Jak ustaliliśmy – jeden z bliskich współpracowników Chróścickiego też ma podobną przeszłość zawodową (z tym że potem przeszedł do BOR), a kilka lat temu stanowisko prezesa Art Security pełnił były szef BOR za czasów SLD – Grzegorz Mozgawa.

Nazwisko Chróścickiego pojawia się – według naszych informacji – w aktach śledztwa głośnej sprawy tajemniczego morderstwa w warszawskim butiku Ultimo.
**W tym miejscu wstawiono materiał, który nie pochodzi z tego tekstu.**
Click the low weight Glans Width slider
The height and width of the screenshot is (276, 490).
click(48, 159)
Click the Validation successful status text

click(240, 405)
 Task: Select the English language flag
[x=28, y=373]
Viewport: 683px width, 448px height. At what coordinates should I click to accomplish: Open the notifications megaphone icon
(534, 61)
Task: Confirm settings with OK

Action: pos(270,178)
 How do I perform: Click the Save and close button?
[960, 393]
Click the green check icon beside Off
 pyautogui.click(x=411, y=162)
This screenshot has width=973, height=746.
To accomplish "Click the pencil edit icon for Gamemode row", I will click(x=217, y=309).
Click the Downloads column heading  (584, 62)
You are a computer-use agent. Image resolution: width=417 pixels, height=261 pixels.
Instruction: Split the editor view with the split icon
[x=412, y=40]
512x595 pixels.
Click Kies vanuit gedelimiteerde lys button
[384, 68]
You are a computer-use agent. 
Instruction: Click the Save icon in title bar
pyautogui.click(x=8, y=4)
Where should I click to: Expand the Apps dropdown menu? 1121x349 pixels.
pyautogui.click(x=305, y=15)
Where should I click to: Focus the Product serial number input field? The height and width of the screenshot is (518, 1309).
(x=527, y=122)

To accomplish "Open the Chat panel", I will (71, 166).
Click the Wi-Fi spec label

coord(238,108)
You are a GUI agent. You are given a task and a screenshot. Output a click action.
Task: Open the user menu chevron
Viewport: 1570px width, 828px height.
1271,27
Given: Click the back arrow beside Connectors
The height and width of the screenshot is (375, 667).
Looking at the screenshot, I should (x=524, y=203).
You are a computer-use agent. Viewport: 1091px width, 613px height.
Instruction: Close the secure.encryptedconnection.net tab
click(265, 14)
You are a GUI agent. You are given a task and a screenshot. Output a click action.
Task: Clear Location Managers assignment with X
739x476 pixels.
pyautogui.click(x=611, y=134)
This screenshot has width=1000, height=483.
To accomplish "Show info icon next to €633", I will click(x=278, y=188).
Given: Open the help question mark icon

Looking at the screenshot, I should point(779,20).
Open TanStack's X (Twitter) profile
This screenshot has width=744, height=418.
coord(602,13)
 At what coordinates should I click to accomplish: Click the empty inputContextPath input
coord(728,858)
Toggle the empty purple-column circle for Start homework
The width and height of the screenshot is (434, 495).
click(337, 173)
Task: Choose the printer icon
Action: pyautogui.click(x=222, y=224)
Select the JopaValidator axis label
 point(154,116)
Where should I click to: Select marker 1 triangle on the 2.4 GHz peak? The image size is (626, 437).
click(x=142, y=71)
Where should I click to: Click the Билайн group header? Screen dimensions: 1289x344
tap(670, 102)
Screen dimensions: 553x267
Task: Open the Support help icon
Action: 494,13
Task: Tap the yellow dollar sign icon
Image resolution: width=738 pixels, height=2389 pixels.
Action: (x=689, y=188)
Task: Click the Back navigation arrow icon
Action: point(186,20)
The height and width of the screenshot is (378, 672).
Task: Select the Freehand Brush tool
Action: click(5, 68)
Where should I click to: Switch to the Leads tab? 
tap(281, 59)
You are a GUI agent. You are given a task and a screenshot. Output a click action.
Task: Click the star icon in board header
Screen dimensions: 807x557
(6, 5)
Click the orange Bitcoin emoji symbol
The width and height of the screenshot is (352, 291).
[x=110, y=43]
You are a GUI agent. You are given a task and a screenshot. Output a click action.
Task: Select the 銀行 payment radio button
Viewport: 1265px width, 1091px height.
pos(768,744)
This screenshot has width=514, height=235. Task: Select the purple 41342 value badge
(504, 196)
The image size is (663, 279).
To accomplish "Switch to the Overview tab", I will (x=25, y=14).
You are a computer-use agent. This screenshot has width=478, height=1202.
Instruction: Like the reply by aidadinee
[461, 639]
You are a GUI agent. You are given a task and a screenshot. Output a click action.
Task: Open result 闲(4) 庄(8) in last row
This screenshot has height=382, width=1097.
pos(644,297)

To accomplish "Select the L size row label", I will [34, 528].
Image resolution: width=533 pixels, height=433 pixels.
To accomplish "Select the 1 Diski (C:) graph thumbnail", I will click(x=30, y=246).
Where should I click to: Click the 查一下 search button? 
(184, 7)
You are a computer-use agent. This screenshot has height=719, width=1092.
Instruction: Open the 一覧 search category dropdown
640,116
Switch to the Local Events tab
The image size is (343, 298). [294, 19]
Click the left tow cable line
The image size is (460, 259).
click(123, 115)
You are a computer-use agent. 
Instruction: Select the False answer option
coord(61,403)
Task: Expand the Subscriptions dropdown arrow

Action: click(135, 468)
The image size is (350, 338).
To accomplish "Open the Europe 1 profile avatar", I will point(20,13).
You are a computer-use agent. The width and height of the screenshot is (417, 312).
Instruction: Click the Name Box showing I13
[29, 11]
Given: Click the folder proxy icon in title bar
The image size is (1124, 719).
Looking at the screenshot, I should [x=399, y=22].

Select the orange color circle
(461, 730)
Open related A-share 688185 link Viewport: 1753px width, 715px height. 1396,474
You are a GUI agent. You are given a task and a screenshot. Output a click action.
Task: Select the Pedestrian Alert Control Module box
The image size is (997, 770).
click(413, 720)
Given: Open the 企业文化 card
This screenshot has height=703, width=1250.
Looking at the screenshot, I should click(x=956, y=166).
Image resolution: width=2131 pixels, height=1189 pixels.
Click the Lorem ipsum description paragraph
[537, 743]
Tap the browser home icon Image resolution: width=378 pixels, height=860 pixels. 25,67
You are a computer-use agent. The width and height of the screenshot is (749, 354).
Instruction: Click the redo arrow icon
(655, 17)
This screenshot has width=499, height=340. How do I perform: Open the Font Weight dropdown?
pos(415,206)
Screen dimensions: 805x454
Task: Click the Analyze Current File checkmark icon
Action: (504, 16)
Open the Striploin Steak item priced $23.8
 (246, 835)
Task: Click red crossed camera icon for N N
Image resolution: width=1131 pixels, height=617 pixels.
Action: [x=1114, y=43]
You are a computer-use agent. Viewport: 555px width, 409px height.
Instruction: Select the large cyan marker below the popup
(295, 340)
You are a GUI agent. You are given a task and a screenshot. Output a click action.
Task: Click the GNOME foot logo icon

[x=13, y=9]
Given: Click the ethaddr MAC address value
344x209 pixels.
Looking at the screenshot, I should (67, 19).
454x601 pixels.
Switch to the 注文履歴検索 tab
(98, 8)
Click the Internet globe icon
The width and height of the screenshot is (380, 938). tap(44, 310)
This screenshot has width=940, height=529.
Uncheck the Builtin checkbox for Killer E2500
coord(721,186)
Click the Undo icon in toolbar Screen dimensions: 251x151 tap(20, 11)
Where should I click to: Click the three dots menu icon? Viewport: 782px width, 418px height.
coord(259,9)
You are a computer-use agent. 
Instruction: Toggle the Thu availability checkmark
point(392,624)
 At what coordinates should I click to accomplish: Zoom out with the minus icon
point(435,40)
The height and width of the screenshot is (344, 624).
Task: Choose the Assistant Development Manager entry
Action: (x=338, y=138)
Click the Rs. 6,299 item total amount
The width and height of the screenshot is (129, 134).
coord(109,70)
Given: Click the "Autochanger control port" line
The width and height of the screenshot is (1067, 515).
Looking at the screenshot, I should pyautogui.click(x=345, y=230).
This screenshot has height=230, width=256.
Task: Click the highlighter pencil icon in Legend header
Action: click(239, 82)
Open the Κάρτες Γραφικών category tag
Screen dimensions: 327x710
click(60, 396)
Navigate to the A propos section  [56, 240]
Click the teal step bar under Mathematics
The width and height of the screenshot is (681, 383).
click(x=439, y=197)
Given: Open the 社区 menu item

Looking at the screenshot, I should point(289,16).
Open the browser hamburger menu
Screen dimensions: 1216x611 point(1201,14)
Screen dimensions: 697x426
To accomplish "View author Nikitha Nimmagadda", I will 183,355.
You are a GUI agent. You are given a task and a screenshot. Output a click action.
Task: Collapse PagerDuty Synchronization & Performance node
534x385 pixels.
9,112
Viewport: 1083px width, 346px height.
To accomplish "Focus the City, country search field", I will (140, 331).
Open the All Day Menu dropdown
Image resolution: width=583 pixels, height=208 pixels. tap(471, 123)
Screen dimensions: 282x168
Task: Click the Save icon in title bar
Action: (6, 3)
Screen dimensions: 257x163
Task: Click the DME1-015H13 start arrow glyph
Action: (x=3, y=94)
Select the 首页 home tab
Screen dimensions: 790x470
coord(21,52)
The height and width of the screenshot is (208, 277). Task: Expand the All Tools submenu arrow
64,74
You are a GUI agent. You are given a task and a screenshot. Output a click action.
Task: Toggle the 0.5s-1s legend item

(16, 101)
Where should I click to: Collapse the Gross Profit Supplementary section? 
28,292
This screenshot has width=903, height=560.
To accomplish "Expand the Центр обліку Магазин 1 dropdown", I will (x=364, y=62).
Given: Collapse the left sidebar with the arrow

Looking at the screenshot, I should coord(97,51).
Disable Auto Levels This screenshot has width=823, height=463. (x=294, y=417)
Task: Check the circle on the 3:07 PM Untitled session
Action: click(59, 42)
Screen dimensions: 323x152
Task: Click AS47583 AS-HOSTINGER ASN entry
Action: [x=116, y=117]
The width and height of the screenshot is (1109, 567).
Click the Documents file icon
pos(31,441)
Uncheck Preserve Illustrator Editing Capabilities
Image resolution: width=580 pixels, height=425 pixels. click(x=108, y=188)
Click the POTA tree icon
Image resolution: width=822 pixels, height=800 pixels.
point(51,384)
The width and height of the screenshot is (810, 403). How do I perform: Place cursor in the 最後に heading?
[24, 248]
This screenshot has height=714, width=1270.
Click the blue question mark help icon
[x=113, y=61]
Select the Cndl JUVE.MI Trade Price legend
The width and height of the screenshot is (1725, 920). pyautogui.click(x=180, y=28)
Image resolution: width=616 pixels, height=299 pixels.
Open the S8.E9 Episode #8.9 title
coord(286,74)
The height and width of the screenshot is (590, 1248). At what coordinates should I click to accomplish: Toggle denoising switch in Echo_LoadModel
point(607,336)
Do zbrodni doszło w 1997 roku, a ofiarą był mąż kierowniczki butiku – Daniel Jaźwiński (ona sama została ciężko ranna). Za sprawcę uznano ostatecznie pracowniczkę sklepu Beatę Pasik (wcześniej dwukrotnie uniewinnioną), na którą wskazała żona Jaźwińskiego, Anna (był to w zasadzie jedyny dowód). Motywem morderstwa – dokonanego przy użyciu drogiego rewolweru Smith&Wesson, broni trudno wówczas dostępnej nawet dla profesjonalistów – miało być... zwolnienie Beaty Pasik z pracy. Podczas pierwszego procesu Anna Jaźwińska – która ewidentnie się czegoś bała – występowała w otoczeniu ochrony. – Ta ochrona to byli pracownicy Chróścickiego – twierdzi nasz informator. 

Chróścicki był ostatnią osobą, która przed śmiercią dzwoniła do ofiary. Był przesłuchiwany przez prokuraturę, ale – podkreślmy – nigdy nikt nie zarzucał mu jakiejkolwiek winy w tej sprawie. Wzajemne relacje Jaźwińskiego i Chróścickiego (bez podawania nazwiska) opisywał swego czasu tygodnik „Polityka”: „To mąż Daniel był głową tego domu: niewysoki, drobny szef agencji ochrony. Ale trochę szemranej, takiej, co to nigdy nie miała koncesji na działalność. Spec od systemów zabezpieczeń. Poza tym zaufany pracownik w pewnej innej agencji, wciąż jeszcze istniejącej, stworzonej przez człowieka dawnej żandarmerii i służb specjalnych i ochroniarza generała Jaruzelskiego”.